It's too late

September 01, 1994|By Frank A. DeFilippo

THERE COMES a point in every campaign season where nothing can be done to alter its outcome and all anyone can do is sit back and watch. Campaign 1994 has arrived at that intersection.

As the campaign season tightens up and assumes its final shape, there's a strong undertow roiling across Maryland that could knock the socks off conventional wisdom.

The crosscurrents involve both Democrats and Republicans, next year's Baltimore mayoral campaign and switch-hitting voters in both parties who are angry at their own. And the bad news for Democrats is that there are only seven full weeks to re-group for the general election after what's been a nasty and divisive primary campaign.

Begin with the race for governor. There's a serious distrust of Democrat Parris Glendening that has its birthplace in his home territory of Prince George's County where he presides as executive.

Call it the "weasel factor," but even during his make-up handshake with political rival, state Senate President Thomas V. "Mike" Miller, Mr. Miller indicated that he fully expects Mr. Glendening to go back on his word as he apparently has done many times before. The agreement involves pledges of neutrality in the contest to succeed Mr. Glendening as county executive.

Mr. Miller supports state Sen. Beatrice Tignor and Mr. Glendening has been under pressure to endorse lawyer Wayne K. Curry. Mr. Curry is a former law student of Larry Gibson, who's managing Mr. Glendening's campaign in Baltimore. And the word bouncing up from the asphalt is that Mr. Glendening has promised Mr. Curry a cabinet post if he loses the county executive race because of Mr. Glendening's new-found neutrality. There's the rumble, too, that Mr. Gibson has failed to deliver a significant swatch of money that he'd committed to raise for Mr. Glendening.
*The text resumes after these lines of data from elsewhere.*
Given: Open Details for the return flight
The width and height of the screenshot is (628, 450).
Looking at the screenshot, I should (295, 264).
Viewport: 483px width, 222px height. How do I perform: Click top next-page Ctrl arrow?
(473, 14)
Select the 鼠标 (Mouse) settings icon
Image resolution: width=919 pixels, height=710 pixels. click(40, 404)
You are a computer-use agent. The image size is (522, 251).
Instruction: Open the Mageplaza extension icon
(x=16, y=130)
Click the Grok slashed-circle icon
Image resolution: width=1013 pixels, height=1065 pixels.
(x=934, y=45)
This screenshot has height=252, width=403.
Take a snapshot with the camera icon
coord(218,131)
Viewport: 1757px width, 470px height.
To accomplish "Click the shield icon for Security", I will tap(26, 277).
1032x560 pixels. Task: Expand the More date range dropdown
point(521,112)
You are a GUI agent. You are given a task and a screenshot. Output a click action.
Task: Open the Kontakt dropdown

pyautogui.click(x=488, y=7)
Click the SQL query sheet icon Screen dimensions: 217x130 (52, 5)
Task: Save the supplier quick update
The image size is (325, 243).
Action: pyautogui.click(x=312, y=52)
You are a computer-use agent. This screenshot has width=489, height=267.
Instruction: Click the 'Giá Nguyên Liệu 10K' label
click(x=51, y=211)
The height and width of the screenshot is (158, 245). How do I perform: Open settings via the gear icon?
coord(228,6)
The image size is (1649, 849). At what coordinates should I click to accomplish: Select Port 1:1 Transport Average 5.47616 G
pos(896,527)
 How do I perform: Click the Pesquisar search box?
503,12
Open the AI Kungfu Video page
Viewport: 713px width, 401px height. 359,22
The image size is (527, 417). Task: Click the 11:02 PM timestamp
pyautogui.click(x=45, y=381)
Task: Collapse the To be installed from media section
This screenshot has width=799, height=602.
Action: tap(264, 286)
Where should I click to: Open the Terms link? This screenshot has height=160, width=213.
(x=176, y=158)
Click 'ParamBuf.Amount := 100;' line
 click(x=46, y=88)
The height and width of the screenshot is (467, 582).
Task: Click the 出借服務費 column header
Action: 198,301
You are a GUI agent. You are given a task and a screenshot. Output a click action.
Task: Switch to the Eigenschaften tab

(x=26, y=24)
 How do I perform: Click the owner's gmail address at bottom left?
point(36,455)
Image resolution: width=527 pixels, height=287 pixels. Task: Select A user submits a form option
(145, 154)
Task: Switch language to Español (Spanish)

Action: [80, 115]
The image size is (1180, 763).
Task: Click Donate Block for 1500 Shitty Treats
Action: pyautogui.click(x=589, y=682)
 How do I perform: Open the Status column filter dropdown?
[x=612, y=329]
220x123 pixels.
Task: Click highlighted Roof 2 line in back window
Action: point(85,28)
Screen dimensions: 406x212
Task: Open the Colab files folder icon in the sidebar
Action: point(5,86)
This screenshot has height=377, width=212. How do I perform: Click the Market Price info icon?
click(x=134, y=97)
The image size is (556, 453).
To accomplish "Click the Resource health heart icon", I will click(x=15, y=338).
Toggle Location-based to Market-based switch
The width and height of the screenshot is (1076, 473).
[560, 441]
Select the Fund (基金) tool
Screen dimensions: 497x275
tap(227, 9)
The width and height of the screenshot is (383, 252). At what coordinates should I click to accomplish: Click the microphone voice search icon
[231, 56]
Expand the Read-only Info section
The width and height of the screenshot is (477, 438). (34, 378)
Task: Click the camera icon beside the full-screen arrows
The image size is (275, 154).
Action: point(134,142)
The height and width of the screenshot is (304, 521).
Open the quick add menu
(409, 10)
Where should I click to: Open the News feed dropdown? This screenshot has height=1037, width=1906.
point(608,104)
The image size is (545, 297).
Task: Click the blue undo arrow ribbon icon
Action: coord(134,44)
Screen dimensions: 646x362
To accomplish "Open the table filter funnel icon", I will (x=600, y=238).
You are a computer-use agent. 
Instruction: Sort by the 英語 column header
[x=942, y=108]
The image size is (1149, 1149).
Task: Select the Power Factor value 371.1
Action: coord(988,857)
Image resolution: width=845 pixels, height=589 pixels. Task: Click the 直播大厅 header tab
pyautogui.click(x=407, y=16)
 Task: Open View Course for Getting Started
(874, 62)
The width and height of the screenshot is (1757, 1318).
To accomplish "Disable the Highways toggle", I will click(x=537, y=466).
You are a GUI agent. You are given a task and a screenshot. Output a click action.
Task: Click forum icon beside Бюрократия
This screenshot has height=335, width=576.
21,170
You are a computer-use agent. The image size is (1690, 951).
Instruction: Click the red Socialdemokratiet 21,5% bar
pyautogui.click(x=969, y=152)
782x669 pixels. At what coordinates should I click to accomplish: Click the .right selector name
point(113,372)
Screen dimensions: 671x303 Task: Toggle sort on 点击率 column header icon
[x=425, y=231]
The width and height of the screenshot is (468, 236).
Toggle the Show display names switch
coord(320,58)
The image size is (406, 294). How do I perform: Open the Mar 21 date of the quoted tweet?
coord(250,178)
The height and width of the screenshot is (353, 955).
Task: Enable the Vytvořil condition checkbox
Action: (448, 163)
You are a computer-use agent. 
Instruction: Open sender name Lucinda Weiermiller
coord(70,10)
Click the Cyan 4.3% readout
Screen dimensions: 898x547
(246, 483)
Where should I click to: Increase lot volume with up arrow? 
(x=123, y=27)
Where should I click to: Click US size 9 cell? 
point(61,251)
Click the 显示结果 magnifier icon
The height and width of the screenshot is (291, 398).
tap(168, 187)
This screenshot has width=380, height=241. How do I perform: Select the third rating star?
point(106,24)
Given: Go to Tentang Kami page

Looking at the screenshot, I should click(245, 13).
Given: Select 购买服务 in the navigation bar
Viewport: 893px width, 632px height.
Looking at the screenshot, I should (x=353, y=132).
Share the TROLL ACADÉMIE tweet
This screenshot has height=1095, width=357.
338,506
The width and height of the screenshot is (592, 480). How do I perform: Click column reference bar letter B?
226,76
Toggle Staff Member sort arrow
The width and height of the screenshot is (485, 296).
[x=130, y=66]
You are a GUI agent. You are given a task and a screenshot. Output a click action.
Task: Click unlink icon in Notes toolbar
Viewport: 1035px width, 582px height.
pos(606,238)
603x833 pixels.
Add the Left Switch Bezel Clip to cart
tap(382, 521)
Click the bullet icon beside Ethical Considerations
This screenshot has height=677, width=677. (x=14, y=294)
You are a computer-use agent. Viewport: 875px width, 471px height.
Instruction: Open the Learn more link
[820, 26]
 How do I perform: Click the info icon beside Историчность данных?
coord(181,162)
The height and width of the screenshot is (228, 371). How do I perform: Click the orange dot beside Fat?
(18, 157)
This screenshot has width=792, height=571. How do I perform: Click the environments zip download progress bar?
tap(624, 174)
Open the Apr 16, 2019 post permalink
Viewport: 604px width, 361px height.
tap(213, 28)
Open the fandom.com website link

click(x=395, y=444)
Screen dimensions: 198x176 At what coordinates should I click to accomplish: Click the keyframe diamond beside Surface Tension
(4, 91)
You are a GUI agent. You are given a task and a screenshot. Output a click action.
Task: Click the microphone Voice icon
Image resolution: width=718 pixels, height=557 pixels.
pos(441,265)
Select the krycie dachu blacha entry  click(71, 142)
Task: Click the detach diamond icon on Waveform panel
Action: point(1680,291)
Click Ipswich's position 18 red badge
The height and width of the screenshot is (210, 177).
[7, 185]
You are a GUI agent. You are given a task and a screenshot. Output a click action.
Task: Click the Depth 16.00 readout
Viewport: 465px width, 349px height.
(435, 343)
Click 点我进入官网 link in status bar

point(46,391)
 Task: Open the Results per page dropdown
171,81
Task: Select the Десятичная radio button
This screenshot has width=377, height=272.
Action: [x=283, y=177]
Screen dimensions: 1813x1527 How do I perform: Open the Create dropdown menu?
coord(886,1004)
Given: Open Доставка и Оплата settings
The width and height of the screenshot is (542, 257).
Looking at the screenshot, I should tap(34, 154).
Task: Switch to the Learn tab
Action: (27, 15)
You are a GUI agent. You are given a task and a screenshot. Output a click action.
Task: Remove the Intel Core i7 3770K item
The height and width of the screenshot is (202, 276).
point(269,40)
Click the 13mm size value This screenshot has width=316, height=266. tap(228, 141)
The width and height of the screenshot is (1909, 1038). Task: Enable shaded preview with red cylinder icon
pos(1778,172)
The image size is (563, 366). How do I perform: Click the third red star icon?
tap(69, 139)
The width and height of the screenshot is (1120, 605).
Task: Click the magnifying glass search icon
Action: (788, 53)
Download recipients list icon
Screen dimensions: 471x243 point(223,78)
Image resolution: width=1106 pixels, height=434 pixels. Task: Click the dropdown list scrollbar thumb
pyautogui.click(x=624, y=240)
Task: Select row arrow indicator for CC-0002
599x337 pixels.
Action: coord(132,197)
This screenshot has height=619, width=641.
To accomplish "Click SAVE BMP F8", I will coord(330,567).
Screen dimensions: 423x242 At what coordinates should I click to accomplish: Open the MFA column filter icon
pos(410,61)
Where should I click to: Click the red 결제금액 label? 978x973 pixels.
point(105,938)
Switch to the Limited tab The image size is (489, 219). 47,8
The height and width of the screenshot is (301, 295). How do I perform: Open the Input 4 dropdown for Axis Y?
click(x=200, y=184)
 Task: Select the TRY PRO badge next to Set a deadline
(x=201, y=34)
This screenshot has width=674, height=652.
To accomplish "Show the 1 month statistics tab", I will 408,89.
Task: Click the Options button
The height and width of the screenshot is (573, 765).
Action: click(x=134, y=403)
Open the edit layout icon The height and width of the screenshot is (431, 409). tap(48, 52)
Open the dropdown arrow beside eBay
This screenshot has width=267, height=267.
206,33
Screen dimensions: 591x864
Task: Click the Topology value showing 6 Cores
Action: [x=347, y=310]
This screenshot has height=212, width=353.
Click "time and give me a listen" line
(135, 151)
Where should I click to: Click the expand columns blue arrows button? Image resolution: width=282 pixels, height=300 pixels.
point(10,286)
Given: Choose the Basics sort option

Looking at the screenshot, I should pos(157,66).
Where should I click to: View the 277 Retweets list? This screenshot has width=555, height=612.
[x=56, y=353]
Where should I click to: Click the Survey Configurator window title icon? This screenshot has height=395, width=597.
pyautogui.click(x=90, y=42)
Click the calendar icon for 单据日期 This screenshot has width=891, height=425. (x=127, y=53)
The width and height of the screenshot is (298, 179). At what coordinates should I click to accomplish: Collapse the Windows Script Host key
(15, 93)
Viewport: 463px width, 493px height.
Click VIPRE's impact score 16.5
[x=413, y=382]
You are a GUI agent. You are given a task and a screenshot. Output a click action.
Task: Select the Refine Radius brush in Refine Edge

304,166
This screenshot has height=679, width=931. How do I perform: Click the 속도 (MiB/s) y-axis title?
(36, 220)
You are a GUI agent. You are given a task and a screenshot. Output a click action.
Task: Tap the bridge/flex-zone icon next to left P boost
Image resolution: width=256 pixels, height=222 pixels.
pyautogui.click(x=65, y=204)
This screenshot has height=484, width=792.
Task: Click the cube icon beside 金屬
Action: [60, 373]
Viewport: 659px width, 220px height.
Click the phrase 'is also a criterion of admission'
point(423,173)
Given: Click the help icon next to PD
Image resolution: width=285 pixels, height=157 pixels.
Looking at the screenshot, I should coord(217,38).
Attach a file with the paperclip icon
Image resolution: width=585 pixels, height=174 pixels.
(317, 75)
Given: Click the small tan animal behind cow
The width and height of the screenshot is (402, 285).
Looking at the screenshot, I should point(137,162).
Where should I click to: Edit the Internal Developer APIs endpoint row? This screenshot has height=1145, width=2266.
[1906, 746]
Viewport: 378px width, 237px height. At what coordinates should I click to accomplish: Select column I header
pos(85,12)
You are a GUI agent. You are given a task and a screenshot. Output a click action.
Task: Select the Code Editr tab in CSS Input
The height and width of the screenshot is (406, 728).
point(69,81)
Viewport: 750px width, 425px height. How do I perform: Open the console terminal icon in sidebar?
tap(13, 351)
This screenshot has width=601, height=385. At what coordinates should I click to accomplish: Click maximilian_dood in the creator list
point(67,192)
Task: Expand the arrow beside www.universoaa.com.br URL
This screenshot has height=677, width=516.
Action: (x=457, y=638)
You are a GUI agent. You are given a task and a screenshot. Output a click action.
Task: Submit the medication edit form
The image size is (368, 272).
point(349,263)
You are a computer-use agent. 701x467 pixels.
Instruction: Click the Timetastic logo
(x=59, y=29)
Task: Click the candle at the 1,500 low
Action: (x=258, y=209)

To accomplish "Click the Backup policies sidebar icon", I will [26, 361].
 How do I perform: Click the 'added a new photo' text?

All of which raises point two. Mr. Glendening has failed to make much of an impression in Baltimore where he's counting on Mr. Gibson and the apparatchicks loyal to Mayor Kurt Schmoke to lift his campaign over the high wire.

This, in itself, has invoked the law of unintended consequences -- opposition to Mr. Schmoke and especially to Mr. Gibson becoming larger-than-life statewide players with access to the State House and its patronage, programs and power.

As a prickly counterpoint, City Council President Mary Pat Clarke has endorsed state Sen. American Joe Miedusiewski for governor. And her supporters are rallying around the East Baltimore saloon keeper as a way of blocking the Schmoke-Gibson ascent to power and all the while strengthening her own campaign for mayor.

At another level, many of the old-line Democrats who wear the chevrons of Lt. Gov. Melvin "Mickey" Steinberg -- including

Mr. Steinberg himself -- openly are preparing to defect if he loses the Democratic primary election.

The audible buzz around Mr. Steinberg's precincts is that many voters will align with Republican Rep. Helen Delich Bentley rather than support Mr. Glendening.

For the Second District congressional seat Mrs. Bentley is abdicating there are six Democrats and three Republicans scrapping to succeed her. The leading Democrats are Dels. Gerry L. Brewster and Connie Galiazzo DeJuliis. And the top Republicans are Del. Robert L. Ehrlich Jr. and William J. Frank.

Mr. Brewster comes to the seat once held by his father, former U.S. Sen. Daniel B. Brewster, via Gilman, Princeton and old money. Del. Galiazzo DeJuliis has the support of the discount warehouse and union hall constituency in eastern Baltimore County's Norma Rae country.

The winner of the Democratic primary will more than likely face Mr. Ehrlich in the general. And if Mrs. Bentley is the Republican nominee, the question becomes: Will her skirt-tails be long enough to carry Mr. Ehrlich into office with her? In the trial heats, Mrs. Bentley defeats Mr. Glendening by more than 2-1 in Baltimore County.

To be sure, mistakes and misjudgments were made early and painfully. If, for example, Mr. Steinberg had resigned the lieutenant governorship he might be the clear front-runner today. Instead, he's been viewed as goofing off on the job for the past four years.

And if Mr. Steinberg had chosen a running-mate eight months ago, he could have avoided the series of embarrassments that accompanied his deadline -- to find a ticket-mate for lieutenant governor.

If upperdog Mr. Glendening hadn't exaggerated his resume and made that string of costly promises, his word wouldn't be suspect and he wouldn't be the butt of those wickedly humorous radio commercials courtesy of Mr. Miedusiewski.

And if Mrs. Bentley hadn't shucked and jived on the issues as well as misrepresenting her flimflam voting record, she'd have more believability as well as the consideration that "hey, maybe she can do the job after all."

But it's too late now for second-guessing and guilt-tripping.

Frank A. DeFilippo writes on Maryland politics from Owings Mills.